Tom McMenamin, chairman of the Volkswagen National Dealer Advisory Council, was unavailable for comment. But his predecessor, John Luciano, thought the stunt was harmless and raised awareness of the ID4, which is now rolling into dealerships from Germany. Luciano went so far as to make "Voltswagen" T-shirts for his staff at Street Volkswagen of Amarillo in Texas.
VW itself tweeted that the stunt "got the whole world buzzing," and that "people talking about electric driving and our ID4 can only be a good thing."
Karen Doyne, a crisis communications expert at Doyne Strategies, told Ad Age that "VW's goal clearly was to create millions of headlines and posts linking its brands to electric cars, and it worked. Mission accomplished." She said consumers wouldn't find VW's actions offensive or be "turned off" by them.
Yet the decision to proceed with the Voltswagen stunt ran counter to years of claims that the automaker's history of intentional falsehoods was in the past. VW's long-term goal in the U.S. is to recapture the 5 percent market share it had in 1970, and Keogh said the key to that was restoring the brand's integrity and credibility.

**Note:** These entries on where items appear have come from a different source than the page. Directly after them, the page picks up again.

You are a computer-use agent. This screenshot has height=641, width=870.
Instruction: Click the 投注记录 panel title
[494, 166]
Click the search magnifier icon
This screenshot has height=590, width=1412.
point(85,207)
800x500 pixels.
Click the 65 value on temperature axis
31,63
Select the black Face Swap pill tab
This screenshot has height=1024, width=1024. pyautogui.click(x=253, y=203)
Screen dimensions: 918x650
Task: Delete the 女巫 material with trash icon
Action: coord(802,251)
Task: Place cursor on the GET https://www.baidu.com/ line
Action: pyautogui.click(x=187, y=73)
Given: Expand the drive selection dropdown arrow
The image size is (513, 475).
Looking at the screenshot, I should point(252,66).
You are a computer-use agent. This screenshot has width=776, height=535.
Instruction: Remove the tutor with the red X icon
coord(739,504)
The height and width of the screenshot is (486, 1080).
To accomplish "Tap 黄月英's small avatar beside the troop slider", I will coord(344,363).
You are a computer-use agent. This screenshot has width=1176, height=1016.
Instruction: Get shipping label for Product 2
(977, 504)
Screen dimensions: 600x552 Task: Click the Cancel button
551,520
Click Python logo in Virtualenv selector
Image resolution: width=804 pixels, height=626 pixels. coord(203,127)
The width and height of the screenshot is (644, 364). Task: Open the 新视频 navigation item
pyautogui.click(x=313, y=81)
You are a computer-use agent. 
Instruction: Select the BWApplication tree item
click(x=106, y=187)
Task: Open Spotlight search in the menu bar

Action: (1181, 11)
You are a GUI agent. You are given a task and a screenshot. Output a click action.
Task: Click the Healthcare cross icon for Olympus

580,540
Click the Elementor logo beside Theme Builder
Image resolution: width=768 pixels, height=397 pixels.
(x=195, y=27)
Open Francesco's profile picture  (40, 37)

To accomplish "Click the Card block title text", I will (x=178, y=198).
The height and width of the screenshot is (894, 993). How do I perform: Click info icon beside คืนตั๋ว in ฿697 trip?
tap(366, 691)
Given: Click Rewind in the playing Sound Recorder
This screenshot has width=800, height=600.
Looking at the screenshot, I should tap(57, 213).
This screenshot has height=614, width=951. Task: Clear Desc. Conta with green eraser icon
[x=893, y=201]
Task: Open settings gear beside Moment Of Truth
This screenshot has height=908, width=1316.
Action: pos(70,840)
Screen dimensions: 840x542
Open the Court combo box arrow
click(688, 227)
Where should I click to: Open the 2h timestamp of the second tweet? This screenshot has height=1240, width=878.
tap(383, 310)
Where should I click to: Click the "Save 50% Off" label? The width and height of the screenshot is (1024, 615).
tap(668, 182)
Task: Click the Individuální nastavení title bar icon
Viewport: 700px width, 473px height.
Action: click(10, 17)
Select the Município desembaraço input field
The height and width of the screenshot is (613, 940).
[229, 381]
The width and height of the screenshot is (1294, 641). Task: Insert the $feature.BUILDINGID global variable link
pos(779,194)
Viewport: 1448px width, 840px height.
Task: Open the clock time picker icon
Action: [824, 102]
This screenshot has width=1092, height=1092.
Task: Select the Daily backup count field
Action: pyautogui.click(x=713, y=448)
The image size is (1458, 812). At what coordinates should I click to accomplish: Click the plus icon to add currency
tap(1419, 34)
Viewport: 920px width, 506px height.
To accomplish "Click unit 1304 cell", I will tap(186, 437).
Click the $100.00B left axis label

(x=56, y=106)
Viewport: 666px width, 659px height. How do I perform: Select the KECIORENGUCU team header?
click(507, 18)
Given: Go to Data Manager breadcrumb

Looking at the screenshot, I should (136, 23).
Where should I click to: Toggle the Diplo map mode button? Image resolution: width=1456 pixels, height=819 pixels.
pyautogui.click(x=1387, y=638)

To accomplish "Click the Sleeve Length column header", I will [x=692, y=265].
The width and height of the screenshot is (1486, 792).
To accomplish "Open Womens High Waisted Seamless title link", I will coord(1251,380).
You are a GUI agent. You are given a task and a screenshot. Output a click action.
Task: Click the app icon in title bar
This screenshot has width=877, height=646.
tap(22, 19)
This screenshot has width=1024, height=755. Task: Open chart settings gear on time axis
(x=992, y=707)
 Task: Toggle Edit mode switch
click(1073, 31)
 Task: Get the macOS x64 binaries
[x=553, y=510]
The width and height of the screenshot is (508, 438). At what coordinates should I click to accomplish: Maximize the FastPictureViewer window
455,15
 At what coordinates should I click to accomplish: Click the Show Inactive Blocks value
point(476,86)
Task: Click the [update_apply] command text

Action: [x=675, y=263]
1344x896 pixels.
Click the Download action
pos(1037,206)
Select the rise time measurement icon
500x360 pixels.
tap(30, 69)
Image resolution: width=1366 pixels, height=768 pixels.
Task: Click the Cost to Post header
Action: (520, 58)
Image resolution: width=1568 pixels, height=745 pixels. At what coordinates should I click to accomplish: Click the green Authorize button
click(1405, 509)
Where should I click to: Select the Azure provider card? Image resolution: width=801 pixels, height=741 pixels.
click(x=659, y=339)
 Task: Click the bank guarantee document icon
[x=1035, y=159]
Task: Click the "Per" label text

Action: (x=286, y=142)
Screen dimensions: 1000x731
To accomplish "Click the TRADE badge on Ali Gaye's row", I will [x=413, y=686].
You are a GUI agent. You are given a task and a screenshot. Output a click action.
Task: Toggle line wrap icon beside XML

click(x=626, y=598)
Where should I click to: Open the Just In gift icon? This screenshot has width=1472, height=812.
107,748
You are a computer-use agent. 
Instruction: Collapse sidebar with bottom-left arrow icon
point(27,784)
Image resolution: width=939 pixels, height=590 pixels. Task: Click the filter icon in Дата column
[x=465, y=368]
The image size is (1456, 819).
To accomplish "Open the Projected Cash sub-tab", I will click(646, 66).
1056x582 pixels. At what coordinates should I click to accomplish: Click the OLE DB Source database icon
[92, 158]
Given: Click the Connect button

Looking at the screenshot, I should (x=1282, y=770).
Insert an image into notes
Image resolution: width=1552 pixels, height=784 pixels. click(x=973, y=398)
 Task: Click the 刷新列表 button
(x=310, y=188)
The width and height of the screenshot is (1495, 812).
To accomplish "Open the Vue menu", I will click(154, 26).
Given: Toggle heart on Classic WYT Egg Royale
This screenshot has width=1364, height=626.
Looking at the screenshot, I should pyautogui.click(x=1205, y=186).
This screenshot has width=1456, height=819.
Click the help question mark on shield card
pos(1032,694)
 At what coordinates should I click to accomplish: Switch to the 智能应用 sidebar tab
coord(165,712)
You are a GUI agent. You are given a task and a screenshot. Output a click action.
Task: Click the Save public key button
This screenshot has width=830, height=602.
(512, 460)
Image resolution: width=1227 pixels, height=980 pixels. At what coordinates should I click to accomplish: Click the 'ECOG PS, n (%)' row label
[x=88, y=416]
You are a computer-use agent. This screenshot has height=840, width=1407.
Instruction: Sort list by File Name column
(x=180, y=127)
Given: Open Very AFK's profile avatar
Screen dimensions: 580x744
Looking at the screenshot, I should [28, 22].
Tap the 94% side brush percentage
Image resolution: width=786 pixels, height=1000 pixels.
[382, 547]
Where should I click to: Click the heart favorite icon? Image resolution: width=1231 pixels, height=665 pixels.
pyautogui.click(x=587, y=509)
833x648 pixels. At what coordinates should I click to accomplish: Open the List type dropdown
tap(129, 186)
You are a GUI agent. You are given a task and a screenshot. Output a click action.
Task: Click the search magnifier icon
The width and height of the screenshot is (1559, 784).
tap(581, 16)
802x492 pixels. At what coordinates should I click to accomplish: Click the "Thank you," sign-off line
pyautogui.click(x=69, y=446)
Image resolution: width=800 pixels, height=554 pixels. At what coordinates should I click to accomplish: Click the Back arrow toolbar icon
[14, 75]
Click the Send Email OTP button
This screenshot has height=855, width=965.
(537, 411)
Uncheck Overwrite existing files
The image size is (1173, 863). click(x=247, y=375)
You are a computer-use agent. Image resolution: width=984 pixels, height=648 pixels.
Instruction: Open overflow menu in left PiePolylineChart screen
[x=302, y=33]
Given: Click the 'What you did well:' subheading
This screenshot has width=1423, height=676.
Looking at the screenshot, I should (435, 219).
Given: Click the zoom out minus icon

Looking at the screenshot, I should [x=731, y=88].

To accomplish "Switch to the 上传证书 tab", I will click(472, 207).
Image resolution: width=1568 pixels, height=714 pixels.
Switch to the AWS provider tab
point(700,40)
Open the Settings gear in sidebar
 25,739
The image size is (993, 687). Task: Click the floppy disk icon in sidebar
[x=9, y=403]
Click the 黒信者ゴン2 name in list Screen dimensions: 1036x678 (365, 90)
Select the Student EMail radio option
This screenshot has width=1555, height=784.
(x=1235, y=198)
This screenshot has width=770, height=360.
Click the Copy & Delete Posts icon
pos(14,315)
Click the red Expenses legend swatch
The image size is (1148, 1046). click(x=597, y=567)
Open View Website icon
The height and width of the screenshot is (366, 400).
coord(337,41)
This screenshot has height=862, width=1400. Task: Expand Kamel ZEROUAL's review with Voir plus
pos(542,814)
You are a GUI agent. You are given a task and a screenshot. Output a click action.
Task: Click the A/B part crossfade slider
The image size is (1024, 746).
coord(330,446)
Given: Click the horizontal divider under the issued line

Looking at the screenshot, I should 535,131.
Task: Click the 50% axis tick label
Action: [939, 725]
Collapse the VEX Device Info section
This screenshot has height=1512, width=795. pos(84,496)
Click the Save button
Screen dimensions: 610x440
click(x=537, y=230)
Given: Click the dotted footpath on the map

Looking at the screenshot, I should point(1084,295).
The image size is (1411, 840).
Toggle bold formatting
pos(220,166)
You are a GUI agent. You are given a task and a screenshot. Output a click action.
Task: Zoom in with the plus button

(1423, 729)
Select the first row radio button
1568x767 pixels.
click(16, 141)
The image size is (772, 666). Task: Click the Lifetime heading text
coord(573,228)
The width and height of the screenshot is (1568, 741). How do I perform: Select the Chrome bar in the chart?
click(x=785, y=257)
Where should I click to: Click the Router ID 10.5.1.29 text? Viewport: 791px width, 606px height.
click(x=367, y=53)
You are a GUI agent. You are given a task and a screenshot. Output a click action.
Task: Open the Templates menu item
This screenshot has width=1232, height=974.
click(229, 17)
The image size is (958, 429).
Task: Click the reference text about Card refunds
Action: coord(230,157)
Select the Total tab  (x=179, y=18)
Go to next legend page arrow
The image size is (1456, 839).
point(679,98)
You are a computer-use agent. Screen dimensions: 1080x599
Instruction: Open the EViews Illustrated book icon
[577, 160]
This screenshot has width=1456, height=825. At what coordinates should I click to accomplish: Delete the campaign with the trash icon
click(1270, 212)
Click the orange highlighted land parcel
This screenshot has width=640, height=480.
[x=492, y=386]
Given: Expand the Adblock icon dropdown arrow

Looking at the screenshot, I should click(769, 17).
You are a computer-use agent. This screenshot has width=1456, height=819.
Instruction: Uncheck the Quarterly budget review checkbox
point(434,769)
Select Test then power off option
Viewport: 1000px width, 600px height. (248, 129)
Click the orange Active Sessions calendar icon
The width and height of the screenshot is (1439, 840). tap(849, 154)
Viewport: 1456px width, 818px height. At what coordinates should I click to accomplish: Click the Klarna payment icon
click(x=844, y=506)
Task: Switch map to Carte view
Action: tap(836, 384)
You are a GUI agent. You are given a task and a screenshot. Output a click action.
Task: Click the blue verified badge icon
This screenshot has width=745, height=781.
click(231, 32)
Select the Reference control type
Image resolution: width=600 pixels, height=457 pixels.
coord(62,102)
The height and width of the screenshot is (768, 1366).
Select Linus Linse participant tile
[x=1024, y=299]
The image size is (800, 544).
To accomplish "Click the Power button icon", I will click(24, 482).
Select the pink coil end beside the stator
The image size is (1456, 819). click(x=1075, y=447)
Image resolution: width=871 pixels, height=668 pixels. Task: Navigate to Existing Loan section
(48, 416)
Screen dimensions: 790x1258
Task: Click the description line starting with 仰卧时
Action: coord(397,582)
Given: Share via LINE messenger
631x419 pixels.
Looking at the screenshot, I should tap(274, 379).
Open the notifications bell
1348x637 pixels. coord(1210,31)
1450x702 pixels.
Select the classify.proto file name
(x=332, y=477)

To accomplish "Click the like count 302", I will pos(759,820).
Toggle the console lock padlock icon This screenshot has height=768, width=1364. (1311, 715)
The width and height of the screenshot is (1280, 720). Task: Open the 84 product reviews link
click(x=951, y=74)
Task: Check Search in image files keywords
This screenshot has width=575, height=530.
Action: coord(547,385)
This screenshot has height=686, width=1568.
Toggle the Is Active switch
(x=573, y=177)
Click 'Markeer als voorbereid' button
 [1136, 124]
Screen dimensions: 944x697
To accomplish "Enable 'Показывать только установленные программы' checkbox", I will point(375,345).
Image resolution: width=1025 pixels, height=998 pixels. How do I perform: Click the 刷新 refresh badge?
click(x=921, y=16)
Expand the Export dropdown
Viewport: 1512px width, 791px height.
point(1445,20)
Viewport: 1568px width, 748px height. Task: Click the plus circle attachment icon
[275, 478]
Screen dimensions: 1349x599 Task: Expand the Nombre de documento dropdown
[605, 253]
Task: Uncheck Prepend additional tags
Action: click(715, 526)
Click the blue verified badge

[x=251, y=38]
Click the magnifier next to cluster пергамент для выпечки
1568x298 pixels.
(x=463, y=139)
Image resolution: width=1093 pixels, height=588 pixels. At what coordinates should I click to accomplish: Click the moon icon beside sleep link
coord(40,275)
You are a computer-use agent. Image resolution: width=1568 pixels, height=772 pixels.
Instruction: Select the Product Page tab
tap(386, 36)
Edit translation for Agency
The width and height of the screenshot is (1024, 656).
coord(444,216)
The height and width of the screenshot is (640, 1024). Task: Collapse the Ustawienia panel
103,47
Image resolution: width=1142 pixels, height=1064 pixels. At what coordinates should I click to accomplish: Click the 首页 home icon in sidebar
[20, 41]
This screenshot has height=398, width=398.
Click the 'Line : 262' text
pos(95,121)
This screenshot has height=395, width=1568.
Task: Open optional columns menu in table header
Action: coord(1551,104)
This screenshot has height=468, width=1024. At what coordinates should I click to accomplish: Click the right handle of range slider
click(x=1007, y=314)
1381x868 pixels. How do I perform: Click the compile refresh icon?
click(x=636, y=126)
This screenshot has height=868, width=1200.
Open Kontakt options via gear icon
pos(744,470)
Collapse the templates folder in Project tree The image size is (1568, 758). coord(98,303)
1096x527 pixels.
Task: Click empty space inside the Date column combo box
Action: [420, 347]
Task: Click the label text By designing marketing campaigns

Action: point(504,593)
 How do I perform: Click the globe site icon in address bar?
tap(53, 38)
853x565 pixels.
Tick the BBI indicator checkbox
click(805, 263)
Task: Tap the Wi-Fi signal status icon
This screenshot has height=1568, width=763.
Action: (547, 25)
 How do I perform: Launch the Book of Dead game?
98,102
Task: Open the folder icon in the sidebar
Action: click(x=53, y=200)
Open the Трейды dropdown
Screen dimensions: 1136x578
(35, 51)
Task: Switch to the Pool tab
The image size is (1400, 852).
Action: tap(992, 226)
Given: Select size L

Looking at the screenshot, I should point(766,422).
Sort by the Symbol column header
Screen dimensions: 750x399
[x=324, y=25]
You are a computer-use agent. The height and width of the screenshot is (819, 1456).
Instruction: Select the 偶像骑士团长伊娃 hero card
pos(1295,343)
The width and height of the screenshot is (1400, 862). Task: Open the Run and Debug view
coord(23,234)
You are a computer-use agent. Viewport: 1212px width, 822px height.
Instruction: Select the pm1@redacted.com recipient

"The absolute bedrock of that 5 points of share and the bedrock of those 570,000 units back then was, first and foremost, you need to be a well-liked and a well-trusted brand," he told Automotive News for a story nearly 11 months ago.
Last August — in an interview for an article on the five-year anniversary of the diesel emissions crisis — Keogh said VW had been transformed by what remains the costliest scandal in industry history.
"My point on this, and I've been clear on this from day one, we're not going to win [customers] back with, you know, a token press release or a news article in Automotive News," he said at the time. "What's going to win them back is exactly what we've been doing; it's sort of like a relationship, day in and day out, proving to [customers] that we're a good company, proving to them that we're doing the right thing, and proving to them that we're going to continue to do that."